Un ritorno al cinema per l’attrice Elisabetta Pellini con “La terza volta”, per la regia di Gianni Aureli. L’abbiamo incontrata per voi.
“La terza volta”, il film che si avvale della regia di Gianni Aureli, ci regala l’occasione per ritrovare Elisabetta Pellini sul grande schermo. Un lavoro minuzioso, quello realizzato, un ruolo particolare, un set che le ha regalato una certa magia e un legame con i suoi protagonisti… e poi c’è l’amore, quello vero e forte nutrito da sempre per sua madre, una meravigliosa compagna di viaggio!

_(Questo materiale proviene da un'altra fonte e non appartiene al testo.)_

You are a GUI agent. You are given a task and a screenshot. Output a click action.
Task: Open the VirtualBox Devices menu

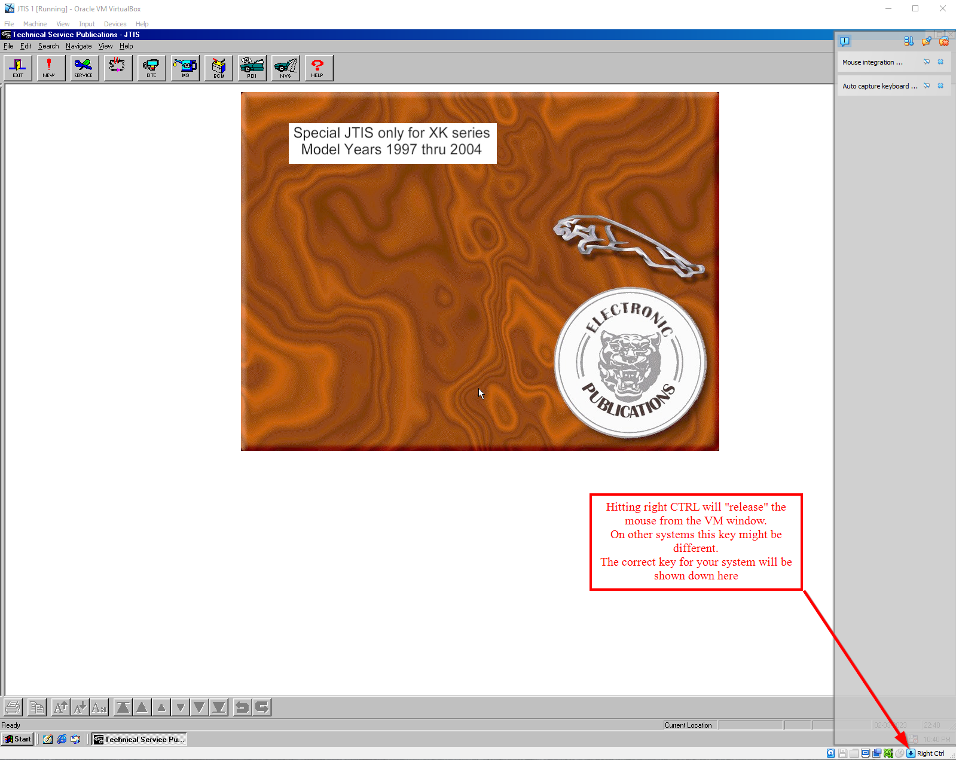coord(115,24)
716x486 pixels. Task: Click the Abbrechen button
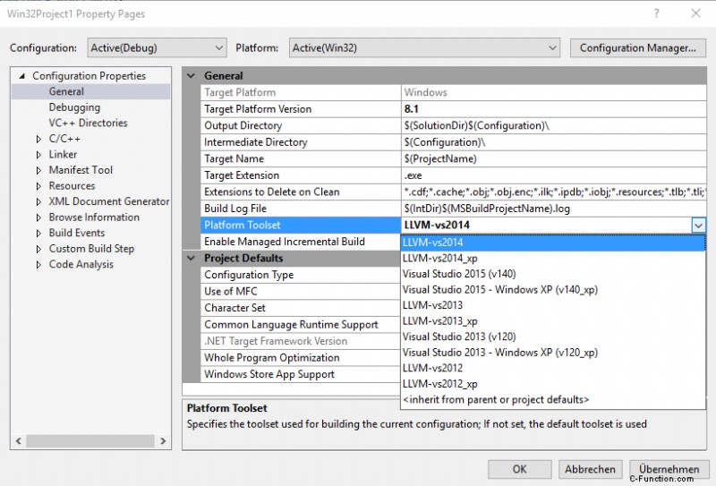(x=591, y=469)
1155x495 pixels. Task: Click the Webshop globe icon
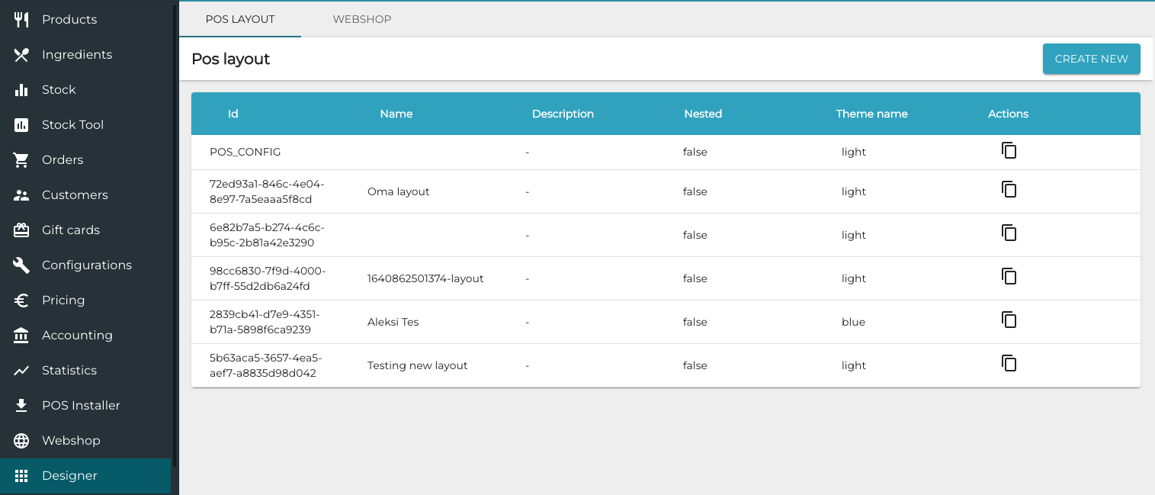[x=21, y=441]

Ben ritrovata sul quotidiano “La Gazzetta dello Spettacolo“, Elisabetta Pellini. “La terza volta”, per la regia di Gianni Aureli, ti vede nuovamente protagonista al cinema. Che esperienza ha rappresentato questo set?
«È stata un’esperienza bellissima e, allo stesso tempo particolare, diversa dagli altri set. Un viaggio notturno nei boschi di una Basilicata autunnale, un percorso non da poco per cui mi sono preparata come possibile, per quello che è stato un ruolo misterioso, caratterizzato da movimenti facciali, più che da battute, almeno inizialmente. Non è stato facile, anche perché parliamo di un personaggio storico importantissimo, Edda Ciano, per cui mi sono preparata ai massimi, ispirandomi alla sua forza, realizzando delle prove con Gianni e Sara Baccarini, seguendo, una volta sul set, la sceneggiatura, le direttive del regista».

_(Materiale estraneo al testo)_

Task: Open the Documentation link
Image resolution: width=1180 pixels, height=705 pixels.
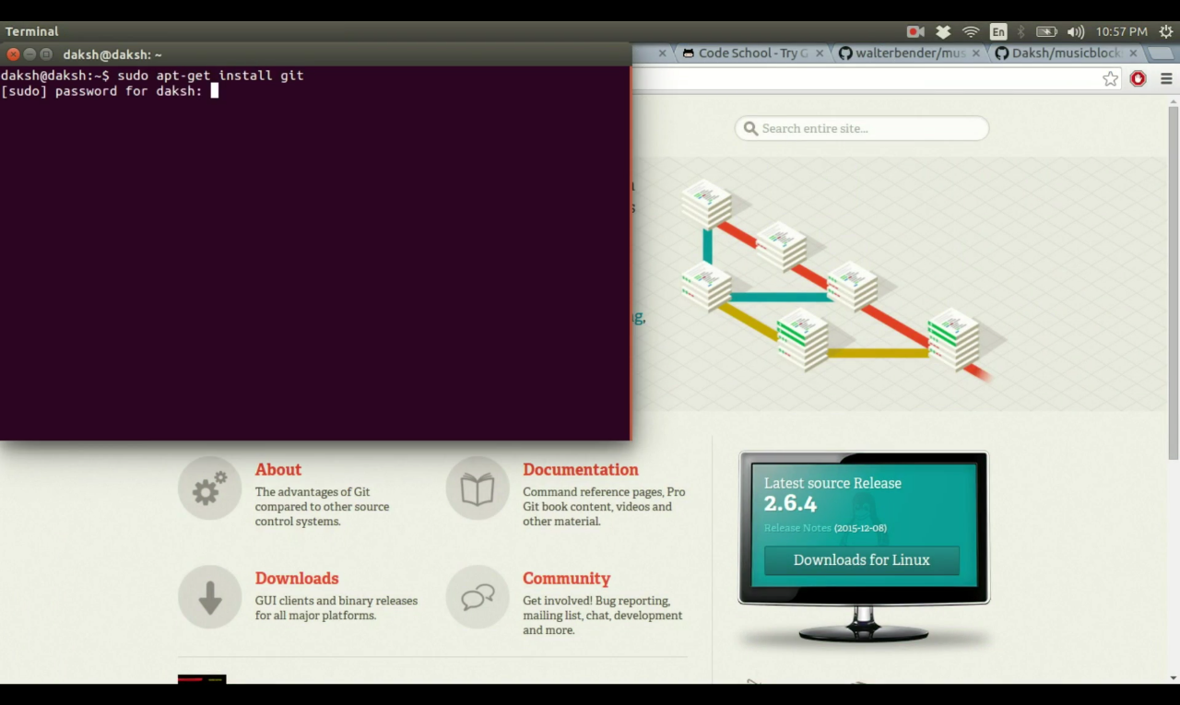Action: click(x=580, y=470)
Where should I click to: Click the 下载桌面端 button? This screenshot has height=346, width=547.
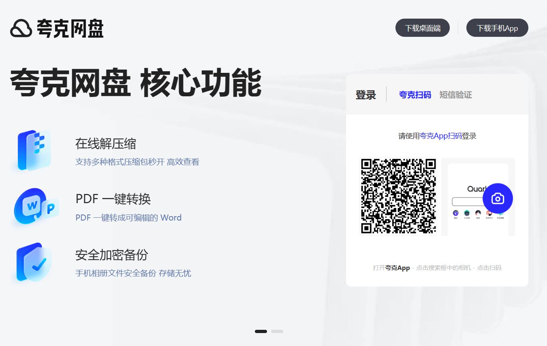click(423, 28)
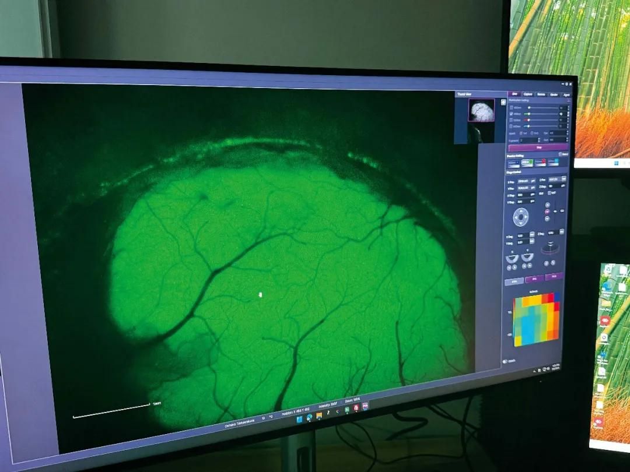Open the first preview channel dropdown
The width and height of the screenshot is (630, 472).
[x=514, y=163]
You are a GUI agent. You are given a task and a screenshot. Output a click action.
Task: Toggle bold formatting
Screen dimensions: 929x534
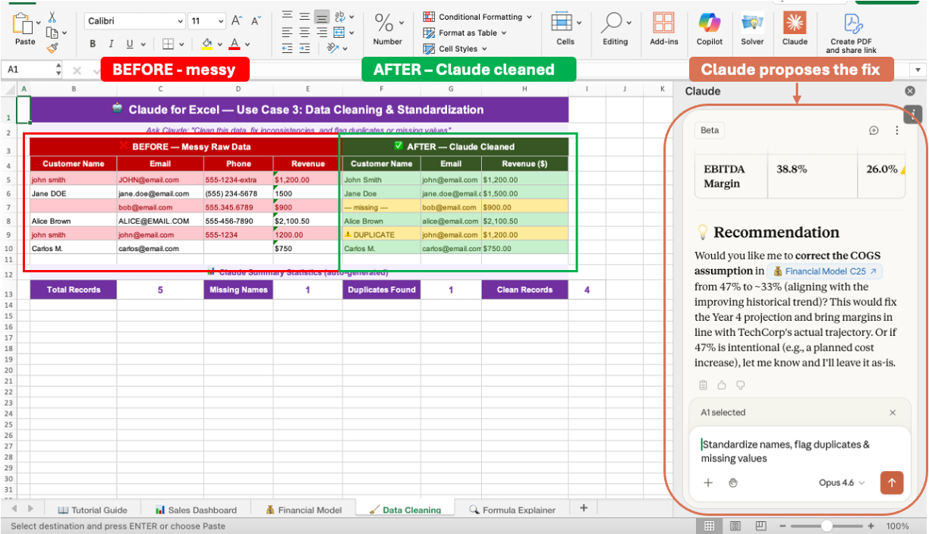pos(92,44)
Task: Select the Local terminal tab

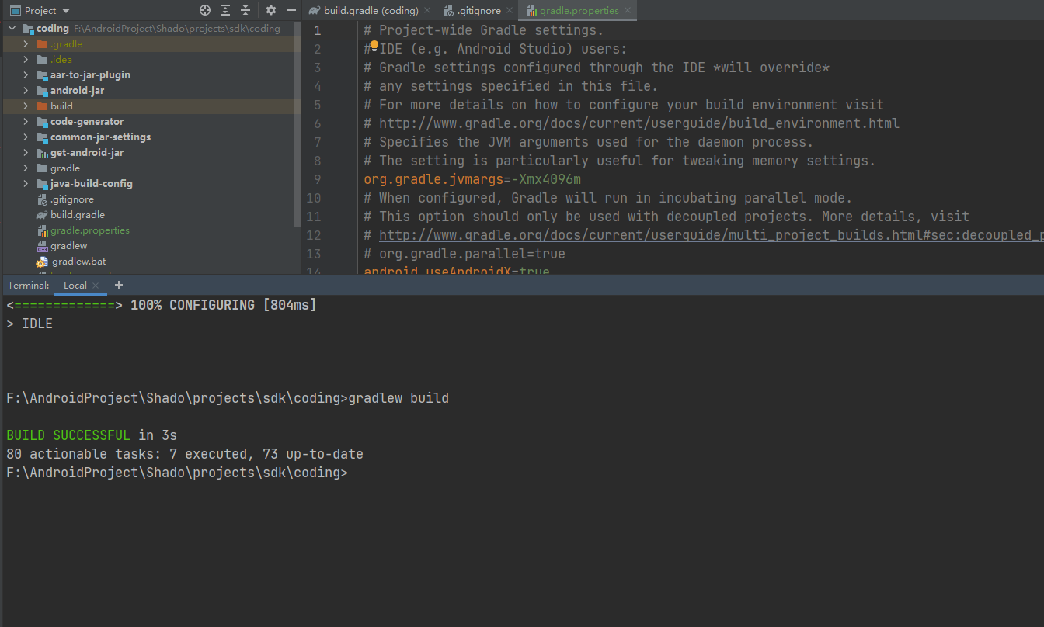Action: tap(74, 285)
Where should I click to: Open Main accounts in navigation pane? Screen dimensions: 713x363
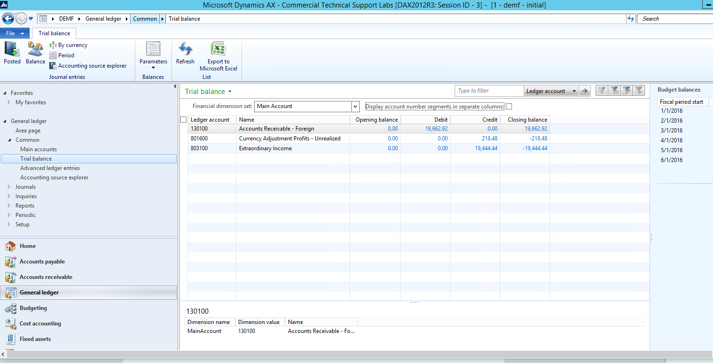point(39,149)
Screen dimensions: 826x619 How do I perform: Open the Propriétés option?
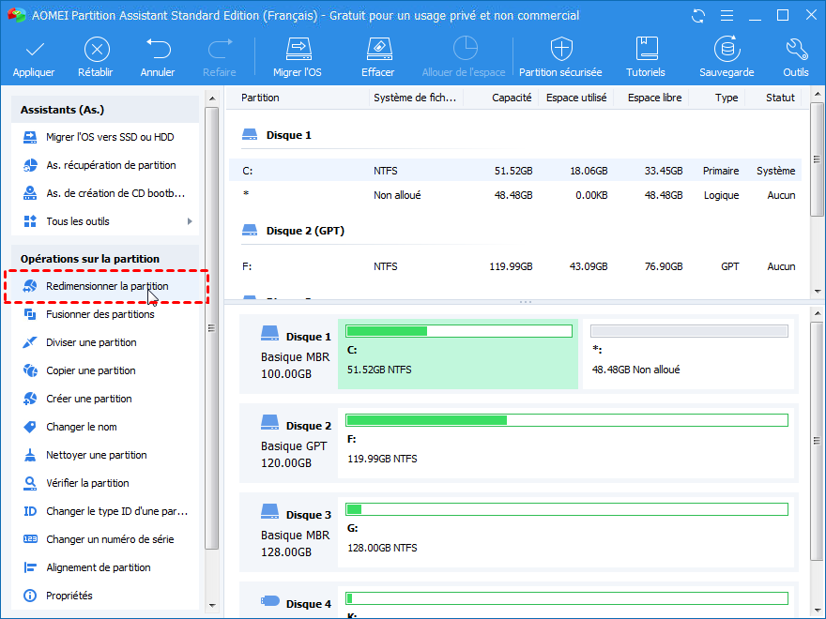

Si sa che i set diventano ‘famiglia’…
«E questo ancora di più perché eravamo insieme in un unico albergo, di sera in sera a cantare Guccini, con Gaia Moretti a fungere da sceneggiatrice, moglie di Aureli, e la loro piccola figlia con noi a recitare. Sara Baccarini, tra l’altro, aveva da poco avuto il suo primo bambino e Massimiliano Bruno veniva spesso a trovarla sul set. Siamo stati davvero famiglia!

Quali riscontri avete ottenuto da parte del pubblico, almeno sino ad ora?
«La distribuzione è indipendente, è purtroppo molto piccola, ma i commenti sono stati molto positivi, specie per le visioni di Roma e dintorni, così come sono molto belli i commenti che abbiamo avuto modo di leggere. L’ideale sarebbe poter ottenere una distribuzione più capillare…».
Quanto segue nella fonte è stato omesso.